**EXCERPT PROVIDED:**
○ ○ ○
Tuesday, September 16, 2008

Day 7: from Missoula, Montana

Greetings Blog readers and web surfers

Total Miles Traveled: 1981.
Times fueled: 7
Avg fuel economy: ~36 mpg
Avg price of gas: $3.85
Times I've cursed various oil-invested groups and persons: yes
Times I've used my National Parks Pass: about 6
Current Altitude (9/15): 3,209 ft.

With my computer problems squared away I can return to the subtle and satirical art of blogging. The past 5 days of travel seems to have flown by as fast as my car down the 75 mile per hour interstates (and 70 mph 2 lane roads) in South Dakota and points west. I wake up at 7 each morning and am on the road by 8:30, but before I know it it's 6pm and I'm looking for a place to sleep.

It's cold at night. No shit right? Normally I would not care, as cold weather camping is not an issue with me. It's the cold weather blogging and journaling that is complicated. Thus, I've only spent 3 of the first 7 nights of this trip in a tent, the rest in a (usually smelly) hotel room. Granted, I'm burning through cash faster than Halliburton, but it's worth it to keep cold at bay and ink flowing. I plan to camp out much more as I approach the southern portion of my trip.

On to the daily adventure recounting and Where's Waldo action:

Day 3, 9/12/08:
Today's objective was the Badlands and travel into the Black Hills. I started out visiting the National Grasslands Information Center in Wall, about 3 blocks from my campsite of the previous night. Cool video and info. Really makes you appreciate the shear number of federal agencies involved in land stewardship-and whether they could be organized better.


Next I headed to the Badlands National Park. The park encompasses an area that geological uplift in the Black Hills has coupled with erosion and settling elsewhere to expose a large area of sedimentary deposits to the ravages of undercutting by the White River. This has resulted in the unique and beautiful patterns of soft porous rock being stripped away rapidly (on a geological scale), creating this long line of cliffs over just the past 500,000 years. Anways, it looks cool and has a unique place in the park system. It also has prairie dogs and bison. An outrageously expensive shot glass acquired too.


Next I decided to go off the beaten path, driving SW out of the park instead of back up to I-90 on my way to Rapid City, SD, gateway to the Black Hills. It was fun, if dusty, exposing the vast emptiness that is much of the American Plains. It's a nice place to visit and meditate, but live? Not so much.

The Black Hills are another unique geological region resulting from volcanic uplift that thrust the basalt, granite and feldspar hard rocks up from the lower crust layers, exposing them and creating the Black Hills region. The Black Hills are also geologically unique from the Rocky Mountains (and formed by different processes); there relative proximity is coincidence. Anyways, they are cool, forming caves and rock faces for humans to spelunk and carve.
○ ○ ○
**GIVEN ENTRIES:**

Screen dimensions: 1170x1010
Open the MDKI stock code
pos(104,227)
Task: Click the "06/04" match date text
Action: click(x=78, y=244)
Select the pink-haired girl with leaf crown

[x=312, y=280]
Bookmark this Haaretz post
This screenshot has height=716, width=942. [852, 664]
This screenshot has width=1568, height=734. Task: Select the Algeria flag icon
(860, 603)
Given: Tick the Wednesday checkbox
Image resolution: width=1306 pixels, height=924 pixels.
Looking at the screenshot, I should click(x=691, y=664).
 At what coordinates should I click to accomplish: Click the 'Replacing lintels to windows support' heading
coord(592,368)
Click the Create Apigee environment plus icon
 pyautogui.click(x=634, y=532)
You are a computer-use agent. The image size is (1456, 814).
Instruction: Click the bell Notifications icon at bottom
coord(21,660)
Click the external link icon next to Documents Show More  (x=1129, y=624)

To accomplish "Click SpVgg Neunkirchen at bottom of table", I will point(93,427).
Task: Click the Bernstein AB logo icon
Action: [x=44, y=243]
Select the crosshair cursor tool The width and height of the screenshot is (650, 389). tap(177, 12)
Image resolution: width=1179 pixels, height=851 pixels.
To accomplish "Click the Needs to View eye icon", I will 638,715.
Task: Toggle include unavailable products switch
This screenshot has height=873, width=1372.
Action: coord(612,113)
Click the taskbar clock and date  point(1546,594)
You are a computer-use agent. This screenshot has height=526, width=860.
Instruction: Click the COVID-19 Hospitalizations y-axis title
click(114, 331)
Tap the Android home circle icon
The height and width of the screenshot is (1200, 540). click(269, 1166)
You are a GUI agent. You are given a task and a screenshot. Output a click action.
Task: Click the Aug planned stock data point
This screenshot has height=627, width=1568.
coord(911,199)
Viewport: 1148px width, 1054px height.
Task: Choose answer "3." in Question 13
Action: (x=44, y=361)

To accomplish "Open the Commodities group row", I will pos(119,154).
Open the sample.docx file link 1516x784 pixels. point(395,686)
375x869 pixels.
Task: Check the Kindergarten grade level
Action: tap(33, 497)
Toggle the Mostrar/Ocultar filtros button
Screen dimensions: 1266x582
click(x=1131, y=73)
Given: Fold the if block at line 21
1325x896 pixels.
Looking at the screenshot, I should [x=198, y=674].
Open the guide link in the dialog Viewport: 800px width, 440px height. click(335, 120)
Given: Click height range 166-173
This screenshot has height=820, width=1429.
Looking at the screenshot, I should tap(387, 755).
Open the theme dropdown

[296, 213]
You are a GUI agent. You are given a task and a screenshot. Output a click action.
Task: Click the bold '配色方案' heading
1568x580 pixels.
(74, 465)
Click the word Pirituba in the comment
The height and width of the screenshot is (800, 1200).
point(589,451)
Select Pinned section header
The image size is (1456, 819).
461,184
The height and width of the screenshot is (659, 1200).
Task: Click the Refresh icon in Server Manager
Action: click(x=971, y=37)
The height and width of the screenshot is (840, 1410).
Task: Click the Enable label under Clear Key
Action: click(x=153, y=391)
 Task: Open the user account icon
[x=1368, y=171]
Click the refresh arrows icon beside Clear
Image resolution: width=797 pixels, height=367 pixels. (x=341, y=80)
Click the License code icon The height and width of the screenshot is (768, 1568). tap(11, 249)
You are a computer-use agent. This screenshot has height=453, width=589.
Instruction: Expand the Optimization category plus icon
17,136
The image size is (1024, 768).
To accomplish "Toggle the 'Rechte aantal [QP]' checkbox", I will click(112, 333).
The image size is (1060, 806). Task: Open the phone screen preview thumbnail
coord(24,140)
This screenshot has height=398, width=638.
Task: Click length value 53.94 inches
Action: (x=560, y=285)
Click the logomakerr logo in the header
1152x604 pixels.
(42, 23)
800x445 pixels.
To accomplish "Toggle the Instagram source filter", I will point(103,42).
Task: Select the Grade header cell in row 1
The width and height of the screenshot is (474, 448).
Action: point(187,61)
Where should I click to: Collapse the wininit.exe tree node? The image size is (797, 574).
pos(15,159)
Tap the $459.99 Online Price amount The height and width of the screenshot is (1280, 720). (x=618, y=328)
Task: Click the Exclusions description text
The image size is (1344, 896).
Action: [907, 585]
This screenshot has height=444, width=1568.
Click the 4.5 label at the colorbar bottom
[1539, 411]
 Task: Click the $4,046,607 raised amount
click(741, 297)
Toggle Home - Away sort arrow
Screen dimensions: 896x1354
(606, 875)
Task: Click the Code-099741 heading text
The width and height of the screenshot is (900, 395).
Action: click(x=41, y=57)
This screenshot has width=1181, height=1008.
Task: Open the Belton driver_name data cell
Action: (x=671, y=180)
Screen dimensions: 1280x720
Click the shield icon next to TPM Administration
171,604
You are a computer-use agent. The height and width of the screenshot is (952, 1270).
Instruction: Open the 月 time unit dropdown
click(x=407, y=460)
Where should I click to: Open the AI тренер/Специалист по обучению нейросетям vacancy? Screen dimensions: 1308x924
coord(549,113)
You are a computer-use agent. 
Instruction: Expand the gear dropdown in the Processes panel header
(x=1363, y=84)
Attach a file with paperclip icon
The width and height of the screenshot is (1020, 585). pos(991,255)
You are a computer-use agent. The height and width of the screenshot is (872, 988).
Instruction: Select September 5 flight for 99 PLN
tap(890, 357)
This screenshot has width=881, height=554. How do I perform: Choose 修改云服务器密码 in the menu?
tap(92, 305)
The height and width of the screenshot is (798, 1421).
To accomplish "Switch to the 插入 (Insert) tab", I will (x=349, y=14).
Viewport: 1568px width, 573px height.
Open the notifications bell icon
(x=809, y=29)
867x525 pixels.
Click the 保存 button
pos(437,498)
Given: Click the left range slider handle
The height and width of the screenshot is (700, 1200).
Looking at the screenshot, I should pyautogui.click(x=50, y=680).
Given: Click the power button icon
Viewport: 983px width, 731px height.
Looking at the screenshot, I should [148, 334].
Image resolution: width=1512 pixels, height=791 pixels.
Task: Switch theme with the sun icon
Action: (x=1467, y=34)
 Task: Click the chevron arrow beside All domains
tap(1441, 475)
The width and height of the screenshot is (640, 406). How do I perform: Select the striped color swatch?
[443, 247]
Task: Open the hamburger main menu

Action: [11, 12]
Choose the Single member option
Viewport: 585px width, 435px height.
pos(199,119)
○ ○ ○
**STATED PROBLEM 1:** According to the travel blog post, which river undercuts the sedimentary deposits in Badlands National Park?
**STATED PROBLEM 2:** Condense the paragraph of the travel blog post that begins "It's cold at night." into a shorter version that keeps its main facts.
None of the entries are needed for this work.

**WRITTEN REPLY 1:** The White River.

**WRITTEN REPLY 2:** The nights are cold. Camping in the cold is not a problem for me, but blogging and journaling in it are. As a result, I have spent only 3 of the first 7 nights in a tent and the rest in usually smelly hotel rooms. That costs a lot of money, but I think it is worth it. I plan to camp much more as I reach the southern part of the trip.